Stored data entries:
• • •

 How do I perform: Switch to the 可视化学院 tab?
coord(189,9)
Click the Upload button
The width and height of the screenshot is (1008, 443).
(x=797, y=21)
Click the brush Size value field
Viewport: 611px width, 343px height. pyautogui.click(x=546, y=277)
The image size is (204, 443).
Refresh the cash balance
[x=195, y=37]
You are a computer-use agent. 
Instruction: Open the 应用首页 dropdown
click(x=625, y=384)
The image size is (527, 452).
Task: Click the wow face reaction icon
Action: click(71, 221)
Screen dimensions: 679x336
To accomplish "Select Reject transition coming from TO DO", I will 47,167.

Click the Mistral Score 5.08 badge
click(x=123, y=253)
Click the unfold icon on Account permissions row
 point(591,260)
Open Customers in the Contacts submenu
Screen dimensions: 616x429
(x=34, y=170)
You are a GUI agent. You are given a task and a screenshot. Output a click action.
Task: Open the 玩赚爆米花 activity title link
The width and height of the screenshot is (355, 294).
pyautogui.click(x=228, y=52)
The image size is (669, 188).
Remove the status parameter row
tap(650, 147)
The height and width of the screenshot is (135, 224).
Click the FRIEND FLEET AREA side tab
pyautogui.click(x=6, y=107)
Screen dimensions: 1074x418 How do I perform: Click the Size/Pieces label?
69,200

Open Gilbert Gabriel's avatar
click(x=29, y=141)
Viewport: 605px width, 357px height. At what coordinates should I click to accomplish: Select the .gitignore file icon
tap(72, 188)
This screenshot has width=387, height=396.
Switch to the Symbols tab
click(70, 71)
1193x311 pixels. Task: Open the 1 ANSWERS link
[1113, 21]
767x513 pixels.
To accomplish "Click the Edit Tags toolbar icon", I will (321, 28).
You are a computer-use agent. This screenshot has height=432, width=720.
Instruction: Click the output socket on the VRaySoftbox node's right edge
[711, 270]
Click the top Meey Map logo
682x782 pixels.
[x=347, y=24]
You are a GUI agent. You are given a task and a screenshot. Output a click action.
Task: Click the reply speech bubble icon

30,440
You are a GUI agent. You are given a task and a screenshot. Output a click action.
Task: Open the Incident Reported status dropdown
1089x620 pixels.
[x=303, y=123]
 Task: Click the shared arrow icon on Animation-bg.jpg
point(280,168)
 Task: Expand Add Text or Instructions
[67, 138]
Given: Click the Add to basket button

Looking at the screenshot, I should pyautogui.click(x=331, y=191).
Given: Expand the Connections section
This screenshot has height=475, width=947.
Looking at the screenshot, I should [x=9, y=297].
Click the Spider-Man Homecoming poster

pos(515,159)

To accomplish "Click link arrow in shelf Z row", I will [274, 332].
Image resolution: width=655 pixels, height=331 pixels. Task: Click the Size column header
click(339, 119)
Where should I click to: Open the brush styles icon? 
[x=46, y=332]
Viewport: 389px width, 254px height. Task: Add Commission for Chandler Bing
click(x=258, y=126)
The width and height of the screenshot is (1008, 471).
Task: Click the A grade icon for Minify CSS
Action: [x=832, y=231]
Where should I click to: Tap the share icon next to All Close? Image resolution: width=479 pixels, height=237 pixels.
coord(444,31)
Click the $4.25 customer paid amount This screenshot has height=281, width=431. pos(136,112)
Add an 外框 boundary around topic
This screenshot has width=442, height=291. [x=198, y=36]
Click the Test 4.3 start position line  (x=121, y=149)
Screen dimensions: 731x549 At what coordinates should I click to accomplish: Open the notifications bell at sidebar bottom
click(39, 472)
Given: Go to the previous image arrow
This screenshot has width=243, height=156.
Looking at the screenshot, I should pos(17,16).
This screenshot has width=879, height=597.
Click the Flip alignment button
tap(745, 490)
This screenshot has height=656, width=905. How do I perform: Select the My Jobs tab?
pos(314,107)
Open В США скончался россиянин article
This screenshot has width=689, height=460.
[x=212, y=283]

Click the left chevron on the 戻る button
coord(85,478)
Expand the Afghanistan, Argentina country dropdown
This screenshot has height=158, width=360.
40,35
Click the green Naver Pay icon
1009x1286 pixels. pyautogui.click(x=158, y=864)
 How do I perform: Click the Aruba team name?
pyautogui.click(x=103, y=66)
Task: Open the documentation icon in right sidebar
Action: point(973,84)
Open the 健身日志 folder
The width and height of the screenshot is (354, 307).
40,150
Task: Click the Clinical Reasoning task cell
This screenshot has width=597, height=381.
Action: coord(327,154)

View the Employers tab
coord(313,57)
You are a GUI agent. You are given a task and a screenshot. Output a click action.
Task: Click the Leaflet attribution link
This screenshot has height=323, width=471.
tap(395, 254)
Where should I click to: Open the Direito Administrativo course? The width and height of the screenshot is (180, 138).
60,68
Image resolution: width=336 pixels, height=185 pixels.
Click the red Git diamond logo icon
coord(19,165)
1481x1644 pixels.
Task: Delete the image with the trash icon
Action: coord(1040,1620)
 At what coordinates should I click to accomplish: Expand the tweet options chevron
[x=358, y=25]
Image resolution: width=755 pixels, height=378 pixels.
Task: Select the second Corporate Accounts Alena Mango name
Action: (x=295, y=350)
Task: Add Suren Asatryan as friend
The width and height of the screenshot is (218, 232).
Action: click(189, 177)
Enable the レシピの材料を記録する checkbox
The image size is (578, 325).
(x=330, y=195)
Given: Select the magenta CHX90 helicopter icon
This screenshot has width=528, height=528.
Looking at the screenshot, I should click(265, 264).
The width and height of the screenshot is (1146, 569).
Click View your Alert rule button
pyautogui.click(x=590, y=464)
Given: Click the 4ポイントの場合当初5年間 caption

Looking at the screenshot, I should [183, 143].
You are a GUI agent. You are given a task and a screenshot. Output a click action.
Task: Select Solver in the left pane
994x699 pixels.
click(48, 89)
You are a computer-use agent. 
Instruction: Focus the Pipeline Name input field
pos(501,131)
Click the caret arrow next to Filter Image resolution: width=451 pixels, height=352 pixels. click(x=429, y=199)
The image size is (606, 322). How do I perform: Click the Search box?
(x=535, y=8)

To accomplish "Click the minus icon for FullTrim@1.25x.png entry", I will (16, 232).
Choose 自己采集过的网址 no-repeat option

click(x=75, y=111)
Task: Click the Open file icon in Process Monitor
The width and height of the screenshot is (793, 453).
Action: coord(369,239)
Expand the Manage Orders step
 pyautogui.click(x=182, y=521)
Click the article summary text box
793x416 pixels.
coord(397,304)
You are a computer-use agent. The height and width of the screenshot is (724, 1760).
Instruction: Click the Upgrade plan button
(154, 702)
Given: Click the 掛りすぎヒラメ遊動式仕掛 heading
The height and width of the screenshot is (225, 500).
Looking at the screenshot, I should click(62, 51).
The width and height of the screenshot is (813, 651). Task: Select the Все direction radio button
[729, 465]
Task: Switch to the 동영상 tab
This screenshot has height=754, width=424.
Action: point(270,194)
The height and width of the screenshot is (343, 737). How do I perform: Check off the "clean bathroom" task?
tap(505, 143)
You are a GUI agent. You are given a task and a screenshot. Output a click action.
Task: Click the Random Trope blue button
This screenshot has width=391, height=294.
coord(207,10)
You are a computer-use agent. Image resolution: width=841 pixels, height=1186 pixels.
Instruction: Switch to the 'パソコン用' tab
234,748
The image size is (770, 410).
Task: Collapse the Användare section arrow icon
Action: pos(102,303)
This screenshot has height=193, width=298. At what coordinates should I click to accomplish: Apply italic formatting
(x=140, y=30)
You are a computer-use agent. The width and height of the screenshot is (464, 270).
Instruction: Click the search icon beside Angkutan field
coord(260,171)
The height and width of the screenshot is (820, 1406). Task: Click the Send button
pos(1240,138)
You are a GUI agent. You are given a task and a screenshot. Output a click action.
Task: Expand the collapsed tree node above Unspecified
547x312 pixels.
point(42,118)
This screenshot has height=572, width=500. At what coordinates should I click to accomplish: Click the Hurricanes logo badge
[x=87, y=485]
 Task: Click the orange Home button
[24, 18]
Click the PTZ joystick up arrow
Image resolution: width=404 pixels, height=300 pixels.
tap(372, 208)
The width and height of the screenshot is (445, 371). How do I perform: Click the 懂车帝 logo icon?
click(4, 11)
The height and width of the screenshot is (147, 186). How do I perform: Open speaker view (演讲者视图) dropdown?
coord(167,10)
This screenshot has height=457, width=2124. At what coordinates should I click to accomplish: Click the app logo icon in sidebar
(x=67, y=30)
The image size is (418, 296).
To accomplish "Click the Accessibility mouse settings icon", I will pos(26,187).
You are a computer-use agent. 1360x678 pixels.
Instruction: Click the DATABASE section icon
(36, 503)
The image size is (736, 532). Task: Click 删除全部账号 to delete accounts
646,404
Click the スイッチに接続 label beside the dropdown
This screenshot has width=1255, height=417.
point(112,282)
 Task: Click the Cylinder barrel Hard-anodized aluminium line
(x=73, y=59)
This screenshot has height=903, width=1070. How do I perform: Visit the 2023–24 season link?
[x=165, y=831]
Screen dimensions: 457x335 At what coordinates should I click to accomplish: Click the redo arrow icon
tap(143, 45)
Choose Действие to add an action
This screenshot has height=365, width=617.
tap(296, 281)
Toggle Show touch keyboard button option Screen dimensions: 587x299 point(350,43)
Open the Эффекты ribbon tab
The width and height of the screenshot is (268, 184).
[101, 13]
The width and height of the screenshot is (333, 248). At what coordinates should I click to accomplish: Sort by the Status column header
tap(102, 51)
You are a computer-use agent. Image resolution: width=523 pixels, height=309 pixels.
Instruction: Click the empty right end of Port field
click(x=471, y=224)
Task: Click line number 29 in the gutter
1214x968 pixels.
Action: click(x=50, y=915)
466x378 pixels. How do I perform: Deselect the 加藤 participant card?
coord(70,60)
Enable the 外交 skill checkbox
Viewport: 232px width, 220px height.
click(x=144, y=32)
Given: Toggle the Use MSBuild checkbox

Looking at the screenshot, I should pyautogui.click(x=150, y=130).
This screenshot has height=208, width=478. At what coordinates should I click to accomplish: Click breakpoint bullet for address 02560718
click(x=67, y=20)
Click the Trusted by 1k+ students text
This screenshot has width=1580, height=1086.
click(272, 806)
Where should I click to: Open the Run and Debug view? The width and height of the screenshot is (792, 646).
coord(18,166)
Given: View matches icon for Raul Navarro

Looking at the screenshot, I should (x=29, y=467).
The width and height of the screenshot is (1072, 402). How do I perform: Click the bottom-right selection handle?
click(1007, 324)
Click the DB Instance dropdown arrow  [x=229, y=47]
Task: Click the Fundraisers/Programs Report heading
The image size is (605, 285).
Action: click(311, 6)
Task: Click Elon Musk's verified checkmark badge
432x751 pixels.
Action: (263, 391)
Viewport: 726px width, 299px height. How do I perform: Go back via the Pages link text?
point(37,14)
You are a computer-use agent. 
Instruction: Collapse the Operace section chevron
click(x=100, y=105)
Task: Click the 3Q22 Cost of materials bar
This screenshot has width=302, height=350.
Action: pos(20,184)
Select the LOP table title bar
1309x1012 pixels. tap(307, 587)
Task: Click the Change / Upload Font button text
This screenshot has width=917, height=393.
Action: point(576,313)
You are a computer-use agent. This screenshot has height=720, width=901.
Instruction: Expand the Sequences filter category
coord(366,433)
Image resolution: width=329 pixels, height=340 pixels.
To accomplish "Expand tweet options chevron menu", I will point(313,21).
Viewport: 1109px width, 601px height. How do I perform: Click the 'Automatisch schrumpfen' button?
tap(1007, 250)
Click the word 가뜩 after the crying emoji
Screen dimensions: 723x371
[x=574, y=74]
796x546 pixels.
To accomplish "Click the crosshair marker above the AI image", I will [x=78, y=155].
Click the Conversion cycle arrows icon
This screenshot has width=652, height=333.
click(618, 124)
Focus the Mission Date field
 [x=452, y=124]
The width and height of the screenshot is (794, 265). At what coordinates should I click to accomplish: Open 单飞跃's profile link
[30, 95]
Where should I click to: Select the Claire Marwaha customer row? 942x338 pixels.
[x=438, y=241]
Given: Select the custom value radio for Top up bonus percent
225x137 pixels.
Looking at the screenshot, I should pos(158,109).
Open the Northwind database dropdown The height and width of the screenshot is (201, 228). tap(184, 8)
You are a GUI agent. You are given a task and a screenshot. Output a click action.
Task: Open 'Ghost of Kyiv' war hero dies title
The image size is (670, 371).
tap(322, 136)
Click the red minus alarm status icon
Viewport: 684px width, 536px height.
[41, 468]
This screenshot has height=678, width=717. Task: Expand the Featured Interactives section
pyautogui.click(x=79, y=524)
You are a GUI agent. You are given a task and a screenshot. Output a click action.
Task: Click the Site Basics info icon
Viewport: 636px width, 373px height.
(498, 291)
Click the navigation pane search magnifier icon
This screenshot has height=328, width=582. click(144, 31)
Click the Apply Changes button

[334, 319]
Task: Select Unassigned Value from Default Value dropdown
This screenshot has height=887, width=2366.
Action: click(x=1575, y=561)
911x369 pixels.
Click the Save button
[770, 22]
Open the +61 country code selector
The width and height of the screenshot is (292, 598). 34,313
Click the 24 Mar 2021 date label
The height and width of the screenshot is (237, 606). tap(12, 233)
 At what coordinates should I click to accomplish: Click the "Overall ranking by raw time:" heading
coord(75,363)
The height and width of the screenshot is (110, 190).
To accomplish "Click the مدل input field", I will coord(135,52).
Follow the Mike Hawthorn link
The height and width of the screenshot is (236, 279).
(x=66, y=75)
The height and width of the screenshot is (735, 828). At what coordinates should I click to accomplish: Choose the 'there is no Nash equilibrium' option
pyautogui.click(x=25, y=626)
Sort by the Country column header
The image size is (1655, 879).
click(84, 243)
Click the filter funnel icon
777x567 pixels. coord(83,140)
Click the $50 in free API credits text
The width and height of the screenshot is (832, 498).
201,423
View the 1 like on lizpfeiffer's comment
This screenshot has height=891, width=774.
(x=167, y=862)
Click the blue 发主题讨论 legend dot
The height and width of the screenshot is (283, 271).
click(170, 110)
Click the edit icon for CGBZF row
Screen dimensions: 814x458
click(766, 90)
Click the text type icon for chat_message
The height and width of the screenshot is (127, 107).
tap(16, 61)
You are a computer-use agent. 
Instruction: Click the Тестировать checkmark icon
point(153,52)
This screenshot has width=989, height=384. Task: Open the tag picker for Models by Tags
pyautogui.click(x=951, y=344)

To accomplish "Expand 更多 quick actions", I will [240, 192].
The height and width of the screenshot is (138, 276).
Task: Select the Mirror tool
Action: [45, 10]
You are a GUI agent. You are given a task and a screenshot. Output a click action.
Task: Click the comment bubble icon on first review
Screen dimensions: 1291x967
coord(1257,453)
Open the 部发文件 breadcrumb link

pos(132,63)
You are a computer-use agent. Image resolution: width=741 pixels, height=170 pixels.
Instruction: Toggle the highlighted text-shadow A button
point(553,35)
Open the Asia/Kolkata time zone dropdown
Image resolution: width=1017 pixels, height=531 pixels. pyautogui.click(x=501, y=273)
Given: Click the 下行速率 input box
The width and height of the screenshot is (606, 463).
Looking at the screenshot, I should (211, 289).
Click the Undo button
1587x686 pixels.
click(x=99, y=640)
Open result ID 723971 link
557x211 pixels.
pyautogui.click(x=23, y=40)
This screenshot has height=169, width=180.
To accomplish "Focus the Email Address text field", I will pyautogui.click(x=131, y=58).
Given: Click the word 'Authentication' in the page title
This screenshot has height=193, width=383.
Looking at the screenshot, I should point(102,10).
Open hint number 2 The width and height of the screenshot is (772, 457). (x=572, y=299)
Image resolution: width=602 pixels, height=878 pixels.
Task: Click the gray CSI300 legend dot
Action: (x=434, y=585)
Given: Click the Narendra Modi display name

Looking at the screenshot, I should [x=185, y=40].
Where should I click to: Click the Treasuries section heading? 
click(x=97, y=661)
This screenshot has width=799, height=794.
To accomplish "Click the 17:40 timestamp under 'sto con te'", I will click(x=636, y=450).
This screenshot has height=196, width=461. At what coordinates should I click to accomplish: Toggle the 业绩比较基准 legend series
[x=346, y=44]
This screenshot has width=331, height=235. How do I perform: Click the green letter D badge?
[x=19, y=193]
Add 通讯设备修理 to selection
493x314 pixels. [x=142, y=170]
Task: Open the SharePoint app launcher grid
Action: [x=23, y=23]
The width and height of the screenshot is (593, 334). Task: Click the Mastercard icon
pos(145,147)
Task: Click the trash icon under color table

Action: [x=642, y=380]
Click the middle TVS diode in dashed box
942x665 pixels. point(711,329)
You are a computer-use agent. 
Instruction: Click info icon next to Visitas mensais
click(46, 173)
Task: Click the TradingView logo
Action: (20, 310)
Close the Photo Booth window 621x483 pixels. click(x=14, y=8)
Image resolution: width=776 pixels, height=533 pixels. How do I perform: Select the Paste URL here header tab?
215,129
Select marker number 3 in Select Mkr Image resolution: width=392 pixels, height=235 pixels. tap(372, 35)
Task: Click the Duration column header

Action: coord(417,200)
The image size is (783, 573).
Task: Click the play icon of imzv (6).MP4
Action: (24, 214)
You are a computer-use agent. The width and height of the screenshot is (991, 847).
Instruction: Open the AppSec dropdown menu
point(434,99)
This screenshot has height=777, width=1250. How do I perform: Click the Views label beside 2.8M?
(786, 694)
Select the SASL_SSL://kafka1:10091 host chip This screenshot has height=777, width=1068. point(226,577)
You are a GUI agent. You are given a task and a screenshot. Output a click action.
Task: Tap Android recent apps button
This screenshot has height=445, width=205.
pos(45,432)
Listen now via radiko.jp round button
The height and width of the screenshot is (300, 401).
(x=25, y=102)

• • •

**Task instructions**
Repeat the line that contains "This screenshot has width=799, height=794.", then every line after it until the records end, with nothing added.

**Answer below**
This screenshot has width=799, height=794.
To accomplish "Click the 17:40 timestamp under 'sto con te'", I will click(x=636, y=450).
This screenshot has height=196, width=461. At what coordinates should I click to accomplish: Toggle the 业绩比较基准 legend series
[x=346, y=44]
This screenshot has width=331, height=235. How do I perform: Click the green letter D badge?
[x=19, y=193]
Add 通讯设备修理 to selection
493x314 pixels. [x=142, y=170]
Task: Open the SharePoint app launcher grid
Action: [x=23, y=23]
The width and height of the screenshot is (593, 334). Task: Click the Mastercard icon
pos(145,147)
Task: Click the trash icon under color table

Action: [x=642, y=380]
Click the middle TVS diode in dashed box
942x665 pixels. point(711,329)
You are a computer-use agent. 
Instruction: Click info icon next to Visitas mensais
click(46, 173)
Task: Click the TradingView logo
Action: (20, 310)
Close the Photo Booth window 621x483 pixels. click(x=14, y=8)
Image resolution: width=776 pixels, height=533 pixels. How do I perform: Select the Paste URL here header tab?
215,129
Select marker number 3 in Select Mkr Image resolution: width=392 pixels, height=235 pixels. tap(372, 35)
Task: Click the Duration column header

Action: coord(417,200)
The image size is (783, 573).
Task: Click the play icon of imzv (6).MP4
Action: (24, 214)
You are a computer-use agent. The width and height of the screenshot is (991, 847).
Instruction: Open the AppSec dropdown menu
point(434,99)
This screenshot has height=777, width=1250. How do I perform: Click the Views label beside 2.8M?
(786, 694)
Select the SASL_SSL://kafka1:10091 host chip This screenshot has height=777, width=1068. point(226,577)
You are a GUI agent. You are given a task and a screenshot. Output a click action.
Task: Tap Android recent apps button
This screenshot has height=445, width=205.
pos(45,432)
Listen now via radiko.jp round button
The height and width of the screenshot is (300, 401).
(x=25, y=102)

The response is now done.